#### [Exercise materials]
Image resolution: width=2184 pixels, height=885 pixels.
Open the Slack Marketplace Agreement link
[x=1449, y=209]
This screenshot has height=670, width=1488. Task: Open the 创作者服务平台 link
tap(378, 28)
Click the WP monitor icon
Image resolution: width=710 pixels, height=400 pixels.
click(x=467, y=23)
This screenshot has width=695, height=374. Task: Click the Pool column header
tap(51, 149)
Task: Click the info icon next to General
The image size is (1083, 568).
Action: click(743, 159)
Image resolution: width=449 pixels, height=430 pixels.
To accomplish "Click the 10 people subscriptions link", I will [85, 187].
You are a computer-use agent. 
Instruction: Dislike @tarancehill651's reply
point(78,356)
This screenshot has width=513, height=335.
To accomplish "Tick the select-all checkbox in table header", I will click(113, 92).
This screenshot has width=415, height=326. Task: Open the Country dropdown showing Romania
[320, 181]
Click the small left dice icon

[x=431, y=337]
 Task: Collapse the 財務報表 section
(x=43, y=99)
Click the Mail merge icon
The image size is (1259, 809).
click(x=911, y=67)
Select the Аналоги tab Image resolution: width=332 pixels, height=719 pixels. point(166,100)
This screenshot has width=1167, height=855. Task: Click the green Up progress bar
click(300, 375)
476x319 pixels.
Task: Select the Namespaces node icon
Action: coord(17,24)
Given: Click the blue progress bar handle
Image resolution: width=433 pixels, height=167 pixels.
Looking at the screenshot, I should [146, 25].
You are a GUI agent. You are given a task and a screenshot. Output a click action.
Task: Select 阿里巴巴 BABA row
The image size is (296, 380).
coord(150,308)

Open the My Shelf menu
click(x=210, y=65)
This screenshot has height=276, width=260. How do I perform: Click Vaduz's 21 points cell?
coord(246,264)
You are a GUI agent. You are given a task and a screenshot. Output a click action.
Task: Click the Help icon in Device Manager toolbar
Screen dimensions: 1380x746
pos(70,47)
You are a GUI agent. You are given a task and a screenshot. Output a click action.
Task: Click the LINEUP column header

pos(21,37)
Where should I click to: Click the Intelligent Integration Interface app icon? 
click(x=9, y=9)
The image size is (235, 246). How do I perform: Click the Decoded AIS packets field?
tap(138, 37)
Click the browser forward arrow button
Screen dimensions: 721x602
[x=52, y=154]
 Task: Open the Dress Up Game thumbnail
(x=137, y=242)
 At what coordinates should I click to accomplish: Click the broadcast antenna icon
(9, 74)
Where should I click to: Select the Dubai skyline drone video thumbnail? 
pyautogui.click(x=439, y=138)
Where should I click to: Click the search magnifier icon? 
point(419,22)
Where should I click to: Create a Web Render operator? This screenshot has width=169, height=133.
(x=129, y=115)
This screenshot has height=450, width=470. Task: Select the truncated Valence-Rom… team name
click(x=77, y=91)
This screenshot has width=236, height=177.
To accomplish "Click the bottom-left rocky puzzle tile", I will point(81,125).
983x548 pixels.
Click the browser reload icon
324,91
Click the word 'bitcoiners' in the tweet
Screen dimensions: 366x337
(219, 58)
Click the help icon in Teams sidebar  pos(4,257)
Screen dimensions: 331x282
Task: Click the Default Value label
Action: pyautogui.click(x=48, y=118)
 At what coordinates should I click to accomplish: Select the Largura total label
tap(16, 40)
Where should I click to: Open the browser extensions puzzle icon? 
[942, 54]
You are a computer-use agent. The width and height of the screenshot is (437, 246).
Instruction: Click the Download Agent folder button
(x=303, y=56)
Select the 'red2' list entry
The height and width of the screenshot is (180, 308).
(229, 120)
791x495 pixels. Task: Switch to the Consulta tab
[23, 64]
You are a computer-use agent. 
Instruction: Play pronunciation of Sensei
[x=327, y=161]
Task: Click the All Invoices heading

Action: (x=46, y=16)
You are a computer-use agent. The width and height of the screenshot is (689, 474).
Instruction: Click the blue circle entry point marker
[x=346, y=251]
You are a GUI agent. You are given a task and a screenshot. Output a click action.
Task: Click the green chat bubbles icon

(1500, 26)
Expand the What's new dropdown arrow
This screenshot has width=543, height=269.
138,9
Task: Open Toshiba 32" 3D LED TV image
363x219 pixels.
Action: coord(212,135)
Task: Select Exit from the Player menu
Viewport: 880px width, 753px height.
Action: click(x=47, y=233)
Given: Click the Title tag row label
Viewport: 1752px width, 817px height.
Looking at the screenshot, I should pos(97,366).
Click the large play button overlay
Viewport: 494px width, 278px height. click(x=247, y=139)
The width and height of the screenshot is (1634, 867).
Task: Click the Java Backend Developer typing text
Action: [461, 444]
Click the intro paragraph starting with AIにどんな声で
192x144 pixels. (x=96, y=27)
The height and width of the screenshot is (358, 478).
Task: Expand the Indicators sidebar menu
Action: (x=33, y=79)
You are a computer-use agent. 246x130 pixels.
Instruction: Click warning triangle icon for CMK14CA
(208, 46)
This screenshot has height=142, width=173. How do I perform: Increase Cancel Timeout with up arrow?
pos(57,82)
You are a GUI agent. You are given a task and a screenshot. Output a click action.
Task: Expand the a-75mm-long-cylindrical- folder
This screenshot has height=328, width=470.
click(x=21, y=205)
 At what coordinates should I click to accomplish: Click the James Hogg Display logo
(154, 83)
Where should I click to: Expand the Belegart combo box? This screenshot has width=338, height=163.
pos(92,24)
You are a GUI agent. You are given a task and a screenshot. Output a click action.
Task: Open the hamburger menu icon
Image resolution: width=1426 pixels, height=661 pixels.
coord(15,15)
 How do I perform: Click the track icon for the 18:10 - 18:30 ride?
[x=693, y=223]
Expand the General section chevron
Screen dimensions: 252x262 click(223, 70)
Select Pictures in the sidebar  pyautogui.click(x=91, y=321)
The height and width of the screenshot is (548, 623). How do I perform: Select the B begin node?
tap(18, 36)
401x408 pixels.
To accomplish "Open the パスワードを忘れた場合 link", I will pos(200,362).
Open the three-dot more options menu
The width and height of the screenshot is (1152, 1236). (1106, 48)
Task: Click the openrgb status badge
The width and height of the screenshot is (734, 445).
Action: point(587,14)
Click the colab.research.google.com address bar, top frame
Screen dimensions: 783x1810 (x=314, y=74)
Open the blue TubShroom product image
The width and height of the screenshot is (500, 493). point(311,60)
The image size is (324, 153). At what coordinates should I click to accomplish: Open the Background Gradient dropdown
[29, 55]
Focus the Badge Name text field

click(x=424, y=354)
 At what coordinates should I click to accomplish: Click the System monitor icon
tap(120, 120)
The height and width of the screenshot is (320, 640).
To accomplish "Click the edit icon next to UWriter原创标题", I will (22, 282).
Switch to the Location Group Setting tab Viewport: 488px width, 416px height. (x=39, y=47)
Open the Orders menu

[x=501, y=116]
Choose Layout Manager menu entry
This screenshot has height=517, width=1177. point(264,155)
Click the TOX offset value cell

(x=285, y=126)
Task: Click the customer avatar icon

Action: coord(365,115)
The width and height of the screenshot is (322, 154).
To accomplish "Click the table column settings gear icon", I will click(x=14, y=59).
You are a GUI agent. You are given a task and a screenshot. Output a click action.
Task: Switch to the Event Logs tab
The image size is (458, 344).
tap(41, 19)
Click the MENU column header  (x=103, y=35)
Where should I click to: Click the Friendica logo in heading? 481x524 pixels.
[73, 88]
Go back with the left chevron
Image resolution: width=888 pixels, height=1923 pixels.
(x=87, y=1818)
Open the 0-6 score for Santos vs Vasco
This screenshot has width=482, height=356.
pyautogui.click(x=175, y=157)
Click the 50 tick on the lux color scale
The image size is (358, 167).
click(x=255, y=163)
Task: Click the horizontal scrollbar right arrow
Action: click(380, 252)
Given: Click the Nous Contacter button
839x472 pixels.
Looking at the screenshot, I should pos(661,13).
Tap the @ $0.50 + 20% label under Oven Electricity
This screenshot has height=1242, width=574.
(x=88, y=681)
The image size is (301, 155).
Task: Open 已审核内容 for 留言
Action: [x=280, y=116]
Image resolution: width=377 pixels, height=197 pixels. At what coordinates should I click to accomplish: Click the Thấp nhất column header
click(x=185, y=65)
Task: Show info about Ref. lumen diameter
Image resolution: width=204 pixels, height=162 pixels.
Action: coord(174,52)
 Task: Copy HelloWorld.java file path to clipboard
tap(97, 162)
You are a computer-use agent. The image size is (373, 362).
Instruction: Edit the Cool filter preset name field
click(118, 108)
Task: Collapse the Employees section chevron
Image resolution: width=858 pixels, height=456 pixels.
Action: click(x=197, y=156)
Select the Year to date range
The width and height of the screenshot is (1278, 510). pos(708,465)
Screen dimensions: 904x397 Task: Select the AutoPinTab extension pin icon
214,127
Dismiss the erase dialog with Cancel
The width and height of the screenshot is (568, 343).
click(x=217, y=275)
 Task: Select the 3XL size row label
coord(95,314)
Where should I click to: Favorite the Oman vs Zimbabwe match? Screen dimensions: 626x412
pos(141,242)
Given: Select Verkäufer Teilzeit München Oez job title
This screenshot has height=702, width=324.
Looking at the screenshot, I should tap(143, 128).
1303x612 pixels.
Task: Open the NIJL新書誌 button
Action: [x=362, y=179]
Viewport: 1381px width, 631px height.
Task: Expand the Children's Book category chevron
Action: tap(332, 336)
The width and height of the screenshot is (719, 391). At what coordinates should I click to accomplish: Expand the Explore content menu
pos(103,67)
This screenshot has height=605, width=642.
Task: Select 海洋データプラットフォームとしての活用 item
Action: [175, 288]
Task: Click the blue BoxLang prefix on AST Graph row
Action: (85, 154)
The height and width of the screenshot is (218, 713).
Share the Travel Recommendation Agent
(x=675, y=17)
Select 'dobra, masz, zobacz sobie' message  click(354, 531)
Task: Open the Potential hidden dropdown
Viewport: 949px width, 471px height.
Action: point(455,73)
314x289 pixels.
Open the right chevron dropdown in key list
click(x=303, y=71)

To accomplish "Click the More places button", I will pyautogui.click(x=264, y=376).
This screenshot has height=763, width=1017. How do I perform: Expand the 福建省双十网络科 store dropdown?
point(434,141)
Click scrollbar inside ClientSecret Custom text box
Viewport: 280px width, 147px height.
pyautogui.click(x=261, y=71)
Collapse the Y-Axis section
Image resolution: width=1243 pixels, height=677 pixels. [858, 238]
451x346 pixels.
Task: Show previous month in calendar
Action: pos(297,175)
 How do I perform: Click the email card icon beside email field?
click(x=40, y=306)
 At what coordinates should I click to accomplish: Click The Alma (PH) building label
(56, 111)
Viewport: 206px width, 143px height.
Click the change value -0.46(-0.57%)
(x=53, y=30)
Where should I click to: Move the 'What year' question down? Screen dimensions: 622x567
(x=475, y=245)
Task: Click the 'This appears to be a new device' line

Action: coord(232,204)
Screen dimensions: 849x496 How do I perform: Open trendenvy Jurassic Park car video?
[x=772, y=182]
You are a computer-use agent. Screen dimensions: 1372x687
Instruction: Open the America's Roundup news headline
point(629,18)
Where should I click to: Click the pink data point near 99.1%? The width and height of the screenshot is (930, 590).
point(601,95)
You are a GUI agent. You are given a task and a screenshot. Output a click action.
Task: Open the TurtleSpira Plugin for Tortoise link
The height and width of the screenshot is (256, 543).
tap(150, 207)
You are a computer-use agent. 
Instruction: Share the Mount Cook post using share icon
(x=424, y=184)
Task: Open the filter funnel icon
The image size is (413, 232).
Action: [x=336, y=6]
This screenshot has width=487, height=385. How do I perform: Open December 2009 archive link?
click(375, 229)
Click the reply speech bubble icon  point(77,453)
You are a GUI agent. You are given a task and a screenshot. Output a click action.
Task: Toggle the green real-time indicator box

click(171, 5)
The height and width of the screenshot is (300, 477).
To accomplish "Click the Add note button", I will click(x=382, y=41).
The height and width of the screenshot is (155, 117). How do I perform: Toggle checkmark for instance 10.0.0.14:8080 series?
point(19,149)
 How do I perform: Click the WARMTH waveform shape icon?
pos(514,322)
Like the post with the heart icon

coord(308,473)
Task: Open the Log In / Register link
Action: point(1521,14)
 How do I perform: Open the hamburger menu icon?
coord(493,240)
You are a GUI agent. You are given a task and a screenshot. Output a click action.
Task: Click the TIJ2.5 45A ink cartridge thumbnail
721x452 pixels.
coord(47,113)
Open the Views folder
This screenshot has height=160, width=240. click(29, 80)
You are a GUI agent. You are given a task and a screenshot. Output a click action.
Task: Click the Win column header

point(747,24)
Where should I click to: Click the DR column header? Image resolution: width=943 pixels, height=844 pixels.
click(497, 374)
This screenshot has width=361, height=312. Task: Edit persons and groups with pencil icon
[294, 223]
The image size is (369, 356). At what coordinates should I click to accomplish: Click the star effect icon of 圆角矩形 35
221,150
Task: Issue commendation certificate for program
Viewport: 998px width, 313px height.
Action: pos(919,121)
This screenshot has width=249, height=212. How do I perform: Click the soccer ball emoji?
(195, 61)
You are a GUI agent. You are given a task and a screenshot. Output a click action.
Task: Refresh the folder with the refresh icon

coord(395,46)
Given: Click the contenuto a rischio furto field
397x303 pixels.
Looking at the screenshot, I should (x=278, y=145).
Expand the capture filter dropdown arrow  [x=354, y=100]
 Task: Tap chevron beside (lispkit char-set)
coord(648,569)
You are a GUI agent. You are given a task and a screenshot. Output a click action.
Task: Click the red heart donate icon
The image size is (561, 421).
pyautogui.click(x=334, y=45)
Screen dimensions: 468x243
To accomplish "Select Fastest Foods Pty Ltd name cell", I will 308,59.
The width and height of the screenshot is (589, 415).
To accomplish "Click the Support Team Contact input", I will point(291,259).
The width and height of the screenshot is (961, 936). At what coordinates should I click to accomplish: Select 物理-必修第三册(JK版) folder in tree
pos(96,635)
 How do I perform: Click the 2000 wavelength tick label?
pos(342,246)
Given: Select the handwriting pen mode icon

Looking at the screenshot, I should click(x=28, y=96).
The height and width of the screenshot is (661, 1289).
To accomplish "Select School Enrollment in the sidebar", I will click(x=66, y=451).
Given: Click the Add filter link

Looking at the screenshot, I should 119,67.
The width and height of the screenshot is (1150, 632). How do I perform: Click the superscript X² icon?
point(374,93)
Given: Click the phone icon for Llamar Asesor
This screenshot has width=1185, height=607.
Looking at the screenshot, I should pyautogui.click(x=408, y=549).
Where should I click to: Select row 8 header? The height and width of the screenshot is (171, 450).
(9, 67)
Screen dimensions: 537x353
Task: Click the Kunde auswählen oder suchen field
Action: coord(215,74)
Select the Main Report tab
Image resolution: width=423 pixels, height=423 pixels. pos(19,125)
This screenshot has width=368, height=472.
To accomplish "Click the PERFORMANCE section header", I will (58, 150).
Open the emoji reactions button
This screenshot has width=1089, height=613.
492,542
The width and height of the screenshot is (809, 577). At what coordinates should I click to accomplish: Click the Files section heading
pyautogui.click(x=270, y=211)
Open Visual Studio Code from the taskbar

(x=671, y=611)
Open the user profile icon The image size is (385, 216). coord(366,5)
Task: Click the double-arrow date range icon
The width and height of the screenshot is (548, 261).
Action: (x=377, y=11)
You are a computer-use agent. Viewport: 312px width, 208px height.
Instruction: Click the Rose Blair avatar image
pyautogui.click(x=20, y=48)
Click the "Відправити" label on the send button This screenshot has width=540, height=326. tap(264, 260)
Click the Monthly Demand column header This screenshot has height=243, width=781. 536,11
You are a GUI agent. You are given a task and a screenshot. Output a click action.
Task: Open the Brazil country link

#### [Assignment]
From the entries above, restate word for word the lines from the line containing "Task: Select the 3XL size row label" to the line containing "Task: Open the Potential hidden dropdown", both ends included, and nothing more.

#### [Expected answer]
 Task: Select the 3XL size row label
coord(95,314)
Where should I click to: Favorite the Oman vs Zimbabwe match? Screen dimensions: 626x412
pos(141,242)
Given: Select Verkäufer Teilzeit München Oez job title
This screenshot has height=702, width=324.
Looking at the screenshot, I should tap(143, 128).
1303x612 pixels.
Task: Open the NIJL新書誌 button
Action: [x=362, y=179]
Viewport: 1381px width, 631px height.
Task: Expand the Children's Book category chevron
Action: tap(332, 336)
The width and height of the screenshot is (719, 391). At what coordinates should I click to accomplish: Expand the Explore content menu
pos(103,67)
This screenshot has height=605, width=642.
Task: Select 海洋データプラットフォームとしての活用 item
Action: [175, 288]
Task: Click the blue BoxLang prefix on AST Graph row
Action: (85, 154)
The height and width of the screenshot is (218, 713).
Share the Travel Recommendation Agent
(x=675, y=17)
Select 'dobra, masz, zobacz sobie' message  click(354, 531)
Task: Open the Potential hidden dropdown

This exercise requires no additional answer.